While Lobel's view gained popularity in the wake of the police killing of George Floyd two years ago, the American Civil Rights Project opposes such thinking.

The group formed in December 2020, but Morenoff said its concerns predate the wave of Black Lives Matter protests just months earlier.

“The movement towards more and more identity politics, infecting additional areas of American life, required new and additional actors to take up the torch and fight for American equality. So we were discussing the need for this project before those events unfolded,” he said.

While he did not disclose how the nonprofit is funded, he noted that he previously led an organization that unsuccessfully challenged county voting districts in Dallas as diluting the rights of white voters. He also serves as a contributor to the Federalist Society, which has been instrumental in appointing conservative judges to the federal bench.

With the ACR project, Morenoff said he has turned his focus to race-based programs such as Pittsburgh’s guaranteed income pilot. And he noted, “There are a host of [other] organizations [nationally] that are standing for equality in front of the law.”

“As these programs are proliferating at all levels, I would expect that challenges to them will also multiply,” he said. “Frankly, [we are] one of the groups bringing those claims. And if there are people in Pittsburgh who are troubled by their government engaging in race-based policymaking, I hope they'll reach out to us because it would certainly be helpful to have someone as a client in this city who was willing to make that stand.”

Looking for a new path

But Gainey was elected last year after vigorously campaigning to improve living conditions for people of color. And when he abandoned the guaranteed income plan last month, Montaño, his spokesperson, pledged that city leaders would continue to prioritize the issue.

"We are focused on actionable and sustainable solutions that address the systemic issues impacting the lives and well-being of Black women in our city," she said at the time. "We are currently working to convene a meeting with Black women leaders from all across the city to talk about our path forward."
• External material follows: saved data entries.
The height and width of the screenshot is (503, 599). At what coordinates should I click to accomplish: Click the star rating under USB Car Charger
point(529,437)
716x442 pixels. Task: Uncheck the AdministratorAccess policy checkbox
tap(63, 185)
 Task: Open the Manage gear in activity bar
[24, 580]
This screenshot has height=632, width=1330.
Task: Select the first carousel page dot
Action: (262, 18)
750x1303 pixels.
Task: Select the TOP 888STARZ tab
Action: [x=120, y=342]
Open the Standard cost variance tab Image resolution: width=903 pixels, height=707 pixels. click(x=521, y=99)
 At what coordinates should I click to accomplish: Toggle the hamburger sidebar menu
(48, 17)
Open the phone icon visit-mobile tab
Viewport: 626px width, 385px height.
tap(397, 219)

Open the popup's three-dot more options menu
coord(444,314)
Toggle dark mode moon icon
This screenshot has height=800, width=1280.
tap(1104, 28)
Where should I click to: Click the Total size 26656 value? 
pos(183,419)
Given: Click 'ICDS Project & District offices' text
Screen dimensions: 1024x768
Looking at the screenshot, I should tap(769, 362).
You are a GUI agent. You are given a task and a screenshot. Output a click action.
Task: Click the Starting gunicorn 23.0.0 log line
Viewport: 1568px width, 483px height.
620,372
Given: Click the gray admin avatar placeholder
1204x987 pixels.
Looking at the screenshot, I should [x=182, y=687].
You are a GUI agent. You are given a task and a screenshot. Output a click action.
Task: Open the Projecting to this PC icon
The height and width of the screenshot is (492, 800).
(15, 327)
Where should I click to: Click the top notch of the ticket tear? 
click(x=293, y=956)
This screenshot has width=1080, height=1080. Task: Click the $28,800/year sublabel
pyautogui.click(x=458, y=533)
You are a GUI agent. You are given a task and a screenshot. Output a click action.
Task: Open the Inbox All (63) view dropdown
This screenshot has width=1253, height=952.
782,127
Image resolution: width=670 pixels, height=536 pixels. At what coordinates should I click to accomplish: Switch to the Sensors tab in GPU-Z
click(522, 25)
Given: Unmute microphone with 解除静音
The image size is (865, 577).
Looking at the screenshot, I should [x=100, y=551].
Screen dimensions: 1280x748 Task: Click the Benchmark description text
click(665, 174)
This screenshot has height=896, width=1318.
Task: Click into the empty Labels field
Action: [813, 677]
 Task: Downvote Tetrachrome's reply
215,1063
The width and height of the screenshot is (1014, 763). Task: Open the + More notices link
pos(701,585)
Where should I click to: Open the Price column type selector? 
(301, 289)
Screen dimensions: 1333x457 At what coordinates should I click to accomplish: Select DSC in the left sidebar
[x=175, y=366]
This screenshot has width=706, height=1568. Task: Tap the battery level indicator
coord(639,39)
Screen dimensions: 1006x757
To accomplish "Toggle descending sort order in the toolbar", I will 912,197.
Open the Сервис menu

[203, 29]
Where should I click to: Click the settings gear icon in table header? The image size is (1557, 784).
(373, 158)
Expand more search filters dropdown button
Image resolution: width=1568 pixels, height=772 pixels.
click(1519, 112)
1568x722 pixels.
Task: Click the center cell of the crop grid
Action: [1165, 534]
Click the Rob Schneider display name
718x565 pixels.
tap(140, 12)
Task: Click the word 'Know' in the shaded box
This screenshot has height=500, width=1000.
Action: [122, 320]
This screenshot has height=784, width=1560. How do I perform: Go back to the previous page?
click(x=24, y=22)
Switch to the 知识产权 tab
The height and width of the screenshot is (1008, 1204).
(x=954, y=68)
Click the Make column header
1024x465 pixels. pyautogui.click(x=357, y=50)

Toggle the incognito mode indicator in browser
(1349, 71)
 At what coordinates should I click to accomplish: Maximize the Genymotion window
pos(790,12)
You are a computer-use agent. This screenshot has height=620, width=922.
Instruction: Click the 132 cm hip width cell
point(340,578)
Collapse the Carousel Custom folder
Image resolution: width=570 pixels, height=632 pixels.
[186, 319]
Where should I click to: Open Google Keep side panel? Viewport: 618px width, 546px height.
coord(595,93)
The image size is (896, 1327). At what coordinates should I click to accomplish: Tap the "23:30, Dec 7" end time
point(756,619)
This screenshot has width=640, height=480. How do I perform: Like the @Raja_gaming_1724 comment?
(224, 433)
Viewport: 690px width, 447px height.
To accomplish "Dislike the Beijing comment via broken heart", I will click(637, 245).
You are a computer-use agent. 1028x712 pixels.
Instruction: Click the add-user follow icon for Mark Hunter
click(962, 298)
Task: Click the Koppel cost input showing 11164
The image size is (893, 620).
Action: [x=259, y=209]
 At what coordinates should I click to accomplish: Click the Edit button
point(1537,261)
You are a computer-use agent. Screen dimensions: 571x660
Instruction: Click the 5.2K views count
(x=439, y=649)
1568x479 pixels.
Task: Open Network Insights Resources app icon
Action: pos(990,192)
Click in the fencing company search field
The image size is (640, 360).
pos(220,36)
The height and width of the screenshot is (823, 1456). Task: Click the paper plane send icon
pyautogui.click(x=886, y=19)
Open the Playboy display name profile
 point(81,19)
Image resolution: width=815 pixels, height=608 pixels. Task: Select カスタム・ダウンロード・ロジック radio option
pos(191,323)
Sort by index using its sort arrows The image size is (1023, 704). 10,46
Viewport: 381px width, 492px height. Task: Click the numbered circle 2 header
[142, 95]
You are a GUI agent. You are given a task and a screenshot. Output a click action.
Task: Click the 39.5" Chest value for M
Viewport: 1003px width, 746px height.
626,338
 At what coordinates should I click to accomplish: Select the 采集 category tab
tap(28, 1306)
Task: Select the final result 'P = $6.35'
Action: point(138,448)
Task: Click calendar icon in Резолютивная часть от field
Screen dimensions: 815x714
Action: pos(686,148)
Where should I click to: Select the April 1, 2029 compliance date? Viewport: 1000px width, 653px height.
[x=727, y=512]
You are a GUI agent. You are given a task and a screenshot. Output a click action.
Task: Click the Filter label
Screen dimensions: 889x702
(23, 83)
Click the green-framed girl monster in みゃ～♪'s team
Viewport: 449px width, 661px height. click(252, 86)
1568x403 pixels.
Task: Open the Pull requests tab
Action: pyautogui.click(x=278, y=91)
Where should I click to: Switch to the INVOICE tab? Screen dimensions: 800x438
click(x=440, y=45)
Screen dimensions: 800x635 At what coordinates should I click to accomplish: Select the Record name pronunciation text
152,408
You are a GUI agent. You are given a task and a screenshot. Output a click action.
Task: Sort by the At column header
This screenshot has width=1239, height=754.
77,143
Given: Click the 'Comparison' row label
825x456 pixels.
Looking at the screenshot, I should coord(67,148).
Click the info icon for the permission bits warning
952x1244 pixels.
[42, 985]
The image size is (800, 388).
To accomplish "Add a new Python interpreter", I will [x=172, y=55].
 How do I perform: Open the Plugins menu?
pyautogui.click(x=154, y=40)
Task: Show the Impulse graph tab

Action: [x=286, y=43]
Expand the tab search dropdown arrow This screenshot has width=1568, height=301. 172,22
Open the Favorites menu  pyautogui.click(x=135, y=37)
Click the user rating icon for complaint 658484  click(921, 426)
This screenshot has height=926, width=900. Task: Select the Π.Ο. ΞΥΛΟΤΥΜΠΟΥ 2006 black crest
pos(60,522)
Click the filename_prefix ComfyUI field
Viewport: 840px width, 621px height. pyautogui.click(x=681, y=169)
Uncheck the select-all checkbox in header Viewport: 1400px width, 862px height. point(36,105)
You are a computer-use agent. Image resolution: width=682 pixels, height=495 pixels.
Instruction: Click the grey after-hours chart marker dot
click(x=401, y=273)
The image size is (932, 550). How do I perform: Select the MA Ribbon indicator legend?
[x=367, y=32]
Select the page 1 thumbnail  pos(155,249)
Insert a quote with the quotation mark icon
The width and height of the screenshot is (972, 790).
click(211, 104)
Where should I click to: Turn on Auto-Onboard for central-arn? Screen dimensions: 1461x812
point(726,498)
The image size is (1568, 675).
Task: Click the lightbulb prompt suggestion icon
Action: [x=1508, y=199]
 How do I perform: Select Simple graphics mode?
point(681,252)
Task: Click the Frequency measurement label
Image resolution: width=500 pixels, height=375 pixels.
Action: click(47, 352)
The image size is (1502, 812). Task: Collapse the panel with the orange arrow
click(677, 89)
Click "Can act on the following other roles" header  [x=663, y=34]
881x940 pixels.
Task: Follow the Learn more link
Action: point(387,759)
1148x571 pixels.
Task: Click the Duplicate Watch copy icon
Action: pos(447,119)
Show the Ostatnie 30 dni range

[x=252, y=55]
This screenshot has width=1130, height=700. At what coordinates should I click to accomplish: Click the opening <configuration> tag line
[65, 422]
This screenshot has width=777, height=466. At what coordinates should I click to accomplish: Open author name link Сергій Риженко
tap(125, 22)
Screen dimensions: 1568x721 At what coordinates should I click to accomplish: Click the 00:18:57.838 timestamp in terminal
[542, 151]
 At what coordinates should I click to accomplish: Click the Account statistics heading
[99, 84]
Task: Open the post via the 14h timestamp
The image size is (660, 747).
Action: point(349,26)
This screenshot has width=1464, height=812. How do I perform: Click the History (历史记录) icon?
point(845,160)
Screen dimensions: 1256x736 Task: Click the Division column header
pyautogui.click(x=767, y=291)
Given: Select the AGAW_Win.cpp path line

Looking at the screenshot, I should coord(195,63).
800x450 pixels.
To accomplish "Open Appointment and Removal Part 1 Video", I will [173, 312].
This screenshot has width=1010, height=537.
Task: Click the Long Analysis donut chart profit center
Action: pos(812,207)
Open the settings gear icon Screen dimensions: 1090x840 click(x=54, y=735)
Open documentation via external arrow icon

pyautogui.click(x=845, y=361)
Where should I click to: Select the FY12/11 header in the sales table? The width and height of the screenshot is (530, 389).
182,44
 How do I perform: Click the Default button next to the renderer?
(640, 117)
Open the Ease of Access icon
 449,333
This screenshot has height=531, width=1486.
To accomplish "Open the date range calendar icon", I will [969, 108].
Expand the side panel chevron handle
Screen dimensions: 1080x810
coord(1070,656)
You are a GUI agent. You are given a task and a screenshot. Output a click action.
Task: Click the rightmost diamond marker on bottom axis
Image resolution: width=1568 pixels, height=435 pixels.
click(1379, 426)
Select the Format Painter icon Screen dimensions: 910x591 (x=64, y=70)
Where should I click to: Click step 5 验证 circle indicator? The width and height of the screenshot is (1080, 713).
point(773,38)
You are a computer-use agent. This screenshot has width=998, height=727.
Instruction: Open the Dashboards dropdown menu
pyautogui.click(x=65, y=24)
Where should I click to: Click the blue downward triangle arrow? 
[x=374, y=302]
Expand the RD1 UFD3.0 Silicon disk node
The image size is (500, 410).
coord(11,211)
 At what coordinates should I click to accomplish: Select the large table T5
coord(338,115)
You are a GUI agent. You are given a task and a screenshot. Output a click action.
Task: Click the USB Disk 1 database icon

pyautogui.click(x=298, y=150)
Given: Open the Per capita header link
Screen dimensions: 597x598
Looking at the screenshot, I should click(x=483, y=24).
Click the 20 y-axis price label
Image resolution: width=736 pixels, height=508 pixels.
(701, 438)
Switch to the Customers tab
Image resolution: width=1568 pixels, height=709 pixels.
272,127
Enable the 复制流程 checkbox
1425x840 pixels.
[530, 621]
The administration appears to be aware of the legal constraints it faces in charting that path. In a briefing during Gainey’s transition into office, a consulting firm suggested that the city’s Office of Equity consider conducting a formal study to determine how to implement “constitutionally sound policies and programs that will yield the equitable outcomes that this administration hopes to achieve.”

Lobel, the University of Pittsburgh law professor, advised officials to refashion the guaranteed income pilot to target low-income residents broadly.

“It is going to be a significant percentage of poor women who are African-American,” he said. “If you focus more broadly on [economic factors], that would make the program clearly constitutional. And I think [it] might garner broader support among the population as a whole.”

But Ledewitz, of Duquesne University, noted that the constitutionality of such gender-based approaches remains ambiguous under court precedent.

The mayor’s office hasn’t said how it might replace the guaranteed income pilot. And it still hasn't shared the legal reasoning behind its decision to halt the program. Montaño said the administration will keep its lawyer’s opinion confidential under attorney-client privilege. But Ledewitz called that explanation “absurd.”

“The client, in this case, the city of Pittsburgh … is always permitted to disclose legal advice,” he said. “And in this case, we have a right to demand it because allegedly you have been violating the Constitution in our name. We have a right to know what you were told about that.”

Ledewitz noted the attorneys’ conclusion could have implications for other race-based assistance programs that are pervasive nationally. Government contracting rules often give preference to women and minority-owned businesses, for example. And just two months ago, Pittsburgh’s Urban Redevelopment Authority launched an initiative that proposed to reserve funding, including American Rescue Plan dollars, to invest in women and minority-owned businesses.

“It's a certain amount of inertia that allows these things to go forward now,” Ledewitz said. “They're normally not challenged, and that's the reason that they are present.”